Stopping at Slowyear by Frederik Pohl

That took a lot of thinking. There was no doubt in MacDonald’s mind that she was fond of Blundy-she had not yet decided to entertain the word “love”-or that Blundy was an attractive man, most so because he was a brand-new one, but that didn’t answer her main question, which was: was there a future with him? She wondered what he would be like in the long term (assuming there was a long term, assuming his wife conveniently evaporated while they were gone.) Of course that wouldn’t happen. Of course (there were so many “of course”s) she could change her mind and leave with the ship. Leave without him-of course-or, alternatively, she considered the possibility that he might want to come along in Nordvik. The beauty part of that was that Murra certainly never would. So that part of the problem would solve itself-

But Blundy wouldn’t go either.

It wasn’t enough for her to be sure of that in her mind, she had to hear it from Blundy himself. When she broached the subject, joking seriously, he shook his head. “Nobody from Slowyear will ever leave,” he said positively.

“Why?”

He took her hand in his, kissing it while he thought for a moment. “We wouldn’t be welcome,” he said at last, and then his kisses moved up her arm, and naturally they made love again. To change the subject, she was pretty sure. And why were there so many subjects he kept on changing?

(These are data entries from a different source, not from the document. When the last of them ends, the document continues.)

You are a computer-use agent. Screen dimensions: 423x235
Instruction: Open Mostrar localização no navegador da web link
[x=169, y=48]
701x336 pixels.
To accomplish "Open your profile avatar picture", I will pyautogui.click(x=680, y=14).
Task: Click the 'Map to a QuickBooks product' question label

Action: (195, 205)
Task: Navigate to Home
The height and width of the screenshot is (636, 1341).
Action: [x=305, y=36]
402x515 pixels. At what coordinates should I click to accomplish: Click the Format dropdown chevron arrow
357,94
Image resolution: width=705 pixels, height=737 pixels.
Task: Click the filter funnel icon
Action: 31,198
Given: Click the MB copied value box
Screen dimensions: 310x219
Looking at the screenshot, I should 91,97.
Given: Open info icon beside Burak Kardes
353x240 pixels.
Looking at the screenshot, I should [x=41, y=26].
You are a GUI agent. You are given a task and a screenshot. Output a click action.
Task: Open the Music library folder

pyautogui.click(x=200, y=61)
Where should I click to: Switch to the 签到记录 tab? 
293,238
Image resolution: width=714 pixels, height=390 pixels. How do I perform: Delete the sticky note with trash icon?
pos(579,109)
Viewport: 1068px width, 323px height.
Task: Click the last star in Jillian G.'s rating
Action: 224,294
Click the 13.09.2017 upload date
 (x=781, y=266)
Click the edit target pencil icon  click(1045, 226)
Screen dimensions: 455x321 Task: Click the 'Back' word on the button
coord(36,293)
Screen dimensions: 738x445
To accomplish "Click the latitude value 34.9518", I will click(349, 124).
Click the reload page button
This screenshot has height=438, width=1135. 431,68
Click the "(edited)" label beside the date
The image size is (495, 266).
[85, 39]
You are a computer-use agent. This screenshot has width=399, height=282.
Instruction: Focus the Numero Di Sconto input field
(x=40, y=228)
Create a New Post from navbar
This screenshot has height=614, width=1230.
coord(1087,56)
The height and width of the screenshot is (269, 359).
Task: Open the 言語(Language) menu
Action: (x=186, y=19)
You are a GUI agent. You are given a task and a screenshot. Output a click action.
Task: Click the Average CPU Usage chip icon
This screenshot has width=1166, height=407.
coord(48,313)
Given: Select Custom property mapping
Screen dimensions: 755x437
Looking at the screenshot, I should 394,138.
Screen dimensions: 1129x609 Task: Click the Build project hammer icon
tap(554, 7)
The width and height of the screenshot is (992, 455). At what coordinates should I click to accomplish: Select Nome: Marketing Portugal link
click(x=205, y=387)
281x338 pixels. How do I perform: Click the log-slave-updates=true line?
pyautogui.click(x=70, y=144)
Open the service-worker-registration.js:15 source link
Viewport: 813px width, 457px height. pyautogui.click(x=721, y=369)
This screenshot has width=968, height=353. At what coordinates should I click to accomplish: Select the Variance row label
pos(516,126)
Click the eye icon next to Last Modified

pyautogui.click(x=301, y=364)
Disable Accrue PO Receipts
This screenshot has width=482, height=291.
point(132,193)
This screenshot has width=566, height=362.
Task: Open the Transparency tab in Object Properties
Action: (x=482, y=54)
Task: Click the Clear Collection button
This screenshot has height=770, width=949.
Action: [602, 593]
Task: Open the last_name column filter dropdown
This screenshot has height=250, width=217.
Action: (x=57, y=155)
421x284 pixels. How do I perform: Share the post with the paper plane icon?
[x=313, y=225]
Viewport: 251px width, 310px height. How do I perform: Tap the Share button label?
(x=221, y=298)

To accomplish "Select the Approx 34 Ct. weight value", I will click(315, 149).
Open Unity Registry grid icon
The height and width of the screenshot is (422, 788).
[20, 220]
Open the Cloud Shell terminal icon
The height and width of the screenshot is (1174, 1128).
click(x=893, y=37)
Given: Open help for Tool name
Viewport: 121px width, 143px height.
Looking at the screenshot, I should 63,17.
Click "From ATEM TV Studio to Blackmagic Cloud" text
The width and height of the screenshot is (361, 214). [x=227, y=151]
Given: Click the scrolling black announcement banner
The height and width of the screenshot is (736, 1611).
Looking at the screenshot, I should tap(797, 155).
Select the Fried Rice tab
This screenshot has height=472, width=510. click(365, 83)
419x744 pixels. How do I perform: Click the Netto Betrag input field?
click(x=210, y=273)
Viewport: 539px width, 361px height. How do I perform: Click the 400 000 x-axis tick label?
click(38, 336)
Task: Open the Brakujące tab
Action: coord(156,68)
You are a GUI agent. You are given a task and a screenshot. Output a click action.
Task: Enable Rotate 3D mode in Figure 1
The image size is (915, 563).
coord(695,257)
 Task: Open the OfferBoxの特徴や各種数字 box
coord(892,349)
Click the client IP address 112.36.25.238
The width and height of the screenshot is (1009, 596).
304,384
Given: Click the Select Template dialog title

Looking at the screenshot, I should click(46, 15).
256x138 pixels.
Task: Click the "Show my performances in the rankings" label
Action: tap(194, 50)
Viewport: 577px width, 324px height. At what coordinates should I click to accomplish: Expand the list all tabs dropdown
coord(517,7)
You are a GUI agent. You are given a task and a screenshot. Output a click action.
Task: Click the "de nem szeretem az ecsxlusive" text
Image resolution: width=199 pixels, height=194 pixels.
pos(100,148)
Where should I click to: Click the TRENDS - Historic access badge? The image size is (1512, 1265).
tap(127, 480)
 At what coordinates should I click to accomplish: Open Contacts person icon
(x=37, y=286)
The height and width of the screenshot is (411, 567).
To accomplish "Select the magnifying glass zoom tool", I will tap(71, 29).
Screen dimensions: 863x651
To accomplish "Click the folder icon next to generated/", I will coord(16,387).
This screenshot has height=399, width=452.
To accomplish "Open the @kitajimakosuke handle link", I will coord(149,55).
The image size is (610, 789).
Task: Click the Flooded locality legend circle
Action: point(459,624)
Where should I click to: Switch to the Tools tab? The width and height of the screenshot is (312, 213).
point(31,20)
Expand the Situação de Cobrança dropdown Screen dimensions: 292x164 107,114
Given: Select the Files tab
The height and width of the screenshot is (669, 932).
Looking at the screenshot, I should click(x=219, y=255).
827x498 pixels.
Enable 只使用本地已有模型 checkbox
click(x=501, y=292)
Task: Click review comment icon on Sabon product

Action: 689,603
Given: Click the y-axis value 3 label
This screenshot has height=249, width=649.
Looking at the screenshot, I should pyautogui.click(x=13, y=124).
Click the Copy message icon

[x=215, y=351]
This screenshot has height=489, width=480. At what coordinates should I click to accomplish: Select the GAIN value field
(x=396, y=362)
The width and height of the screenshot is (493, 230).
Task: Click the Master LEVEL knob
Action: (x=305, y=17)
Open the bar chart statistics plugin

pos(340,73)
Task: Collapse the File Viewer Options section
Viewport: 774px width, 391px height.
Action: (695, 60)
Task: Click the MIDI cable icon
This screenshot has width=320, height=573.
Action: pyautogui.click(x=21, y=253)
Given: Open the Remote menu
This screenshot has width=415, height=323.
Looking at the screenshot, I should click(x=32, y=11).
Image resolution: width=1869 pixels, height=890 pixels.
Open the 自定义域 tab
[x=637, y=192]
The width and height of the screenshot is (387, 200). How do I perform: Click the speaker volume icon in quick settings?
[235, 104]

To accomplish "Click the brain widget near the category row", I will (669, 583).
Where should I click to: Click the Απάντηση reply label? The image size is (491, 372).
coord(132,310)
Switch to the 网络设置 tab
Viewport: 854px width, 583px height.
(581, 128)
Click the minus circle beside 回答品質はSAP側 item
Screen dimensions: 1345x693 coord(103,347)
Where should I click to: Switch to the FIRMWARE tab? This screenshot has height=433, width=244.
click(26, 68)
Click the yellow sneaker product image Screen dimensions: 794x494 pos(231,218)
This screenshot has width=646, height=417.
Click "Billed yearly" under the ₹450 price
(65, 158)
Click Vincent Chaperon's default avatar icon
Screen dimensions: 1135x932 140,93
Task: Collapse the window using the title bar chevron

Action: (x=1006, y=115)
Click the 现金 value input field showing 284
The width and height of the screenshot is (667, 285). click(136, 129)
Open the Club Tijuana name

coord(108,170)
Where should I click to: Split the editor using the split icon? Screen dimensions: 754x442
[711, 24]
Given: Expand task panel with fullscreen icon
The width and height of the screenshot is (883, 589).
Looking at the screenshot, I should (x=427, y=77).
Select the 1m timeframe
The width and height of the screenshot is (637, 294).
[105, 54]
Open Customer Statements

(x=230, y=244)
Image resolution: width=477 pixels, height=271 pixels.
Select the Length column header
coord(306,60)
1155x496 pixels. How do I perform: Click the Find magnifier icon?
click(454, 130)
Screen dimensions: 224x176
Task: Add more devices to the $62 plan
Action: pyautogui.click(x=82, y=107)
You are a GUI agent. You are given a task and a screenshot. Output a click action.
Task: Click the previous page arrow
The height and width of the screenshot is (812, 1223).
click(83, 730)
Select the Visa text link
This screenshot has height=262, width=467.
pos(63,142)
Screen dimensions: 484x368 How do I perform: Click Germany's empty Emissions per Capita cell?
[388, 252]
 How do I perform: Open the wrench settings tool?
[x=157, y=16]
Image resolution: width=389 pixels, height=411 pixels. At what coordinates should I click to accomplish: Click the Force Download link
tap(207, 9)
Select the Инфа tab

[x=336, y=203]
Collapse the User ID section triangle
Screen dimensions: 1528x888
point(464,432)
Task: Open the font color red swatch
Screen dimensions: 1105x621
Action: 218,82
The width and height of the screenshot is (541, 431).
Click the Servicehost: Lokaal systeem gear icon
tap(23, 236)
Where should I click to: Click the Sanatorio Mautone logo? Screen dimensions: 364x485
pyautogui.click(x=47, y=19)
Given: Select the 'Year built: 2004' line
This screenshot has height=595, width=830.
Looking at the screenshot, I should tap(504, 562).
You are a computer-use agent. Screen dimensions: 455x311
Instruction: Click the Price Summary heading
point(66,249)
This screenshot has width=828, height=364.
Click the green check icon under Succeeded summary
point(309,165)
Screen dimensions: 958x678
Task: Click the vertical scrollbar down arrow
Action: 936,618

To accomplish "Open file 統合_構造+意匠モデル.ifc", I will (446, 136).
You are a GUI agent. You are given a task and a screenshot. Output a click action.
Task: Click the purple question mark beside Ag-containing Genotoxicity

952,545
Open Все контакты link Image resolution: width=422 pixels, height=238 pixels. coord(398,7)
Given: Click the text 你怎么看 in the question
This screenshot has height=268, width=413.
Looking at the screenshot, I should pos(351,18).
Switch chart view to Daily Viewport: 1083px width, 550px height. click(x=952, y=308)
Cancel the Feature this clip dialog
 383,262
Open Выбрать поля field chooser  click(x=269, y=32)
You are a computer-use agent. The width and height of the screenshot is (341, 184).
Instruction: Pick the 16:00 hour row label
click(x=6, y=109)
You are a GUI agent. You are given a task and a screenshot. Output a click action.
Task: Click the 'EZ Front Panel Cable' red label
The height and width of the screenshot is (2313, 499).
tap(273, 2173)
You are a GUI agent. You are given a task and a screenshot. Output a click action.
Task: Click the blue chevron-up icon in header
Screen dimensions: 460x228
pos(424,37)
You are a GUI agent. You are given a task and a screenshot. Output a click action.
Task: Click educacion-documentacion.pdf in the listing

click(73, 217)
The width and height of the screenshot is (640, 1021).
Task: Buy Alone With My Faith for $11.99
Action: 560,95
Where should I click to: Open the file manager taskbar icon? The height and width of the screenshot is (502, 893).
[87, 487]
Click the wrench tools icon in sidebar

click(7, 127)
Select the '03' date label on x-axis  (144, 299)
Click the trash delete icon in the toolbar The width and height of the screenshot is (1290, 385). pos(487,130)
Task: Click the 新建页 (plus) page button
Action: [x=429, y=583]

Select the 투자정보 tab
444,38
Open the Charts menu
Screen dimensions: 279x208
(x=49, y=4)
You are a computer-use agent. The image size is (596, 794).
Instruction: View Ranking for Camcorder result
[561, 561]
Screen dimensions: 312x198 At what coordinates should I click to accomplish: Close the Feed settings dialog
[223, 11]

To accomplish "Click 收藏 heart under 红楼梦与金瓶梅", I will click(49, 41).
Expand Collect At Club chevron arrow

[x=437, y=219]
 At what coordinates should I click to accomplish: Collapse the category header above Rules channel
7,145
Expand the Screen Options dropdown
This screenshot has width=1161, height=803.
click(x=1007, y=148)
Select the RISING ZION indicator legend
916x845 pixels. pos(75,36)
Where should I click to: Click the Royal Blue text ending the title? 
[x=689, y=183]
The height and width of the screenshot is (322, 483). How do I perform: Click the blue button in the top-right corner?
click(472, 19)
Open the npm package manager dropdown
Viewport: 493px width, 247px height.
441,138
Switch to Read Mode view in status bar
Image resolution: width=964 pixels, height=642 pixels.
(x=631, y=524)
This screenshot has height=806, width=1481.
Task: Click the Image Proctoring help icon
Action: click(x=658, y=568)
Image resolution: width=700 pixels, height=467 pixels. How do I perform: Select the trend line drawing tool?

The last disks she found were the most disturbing.

They turned up when she had abandoned hope of discovering any more, forgotten under a seat cushion, and they were additional episodes from Winter Wife. She played one of them over and over, until it made her weep. When she could watch no more the sun was almost setting, and she stumbled to the tent and Blundy.

He looked up in startlement from his machine. “Mercy!” he cried, alarmed, jumping up to take her in his arms. “What’s the matter?”

“Winter Wife,” she said, trying not to sob. “The part where the little girl dies-like your little nephew, Porly.”

“Oh,” he said, beginning to understand. “yes. That episode. You found a copy? That was one of the best ratings we got, when the baby died.”

“It was horrible,” she said. “They called it ‘Essie,’ or something like that.”

He held her silently for a moment before he answered. “It’s the letters, SE,” he said. “Stands for spongiform encephalopathy. Like we said. The brain turns all loose and fluffy, and they die.”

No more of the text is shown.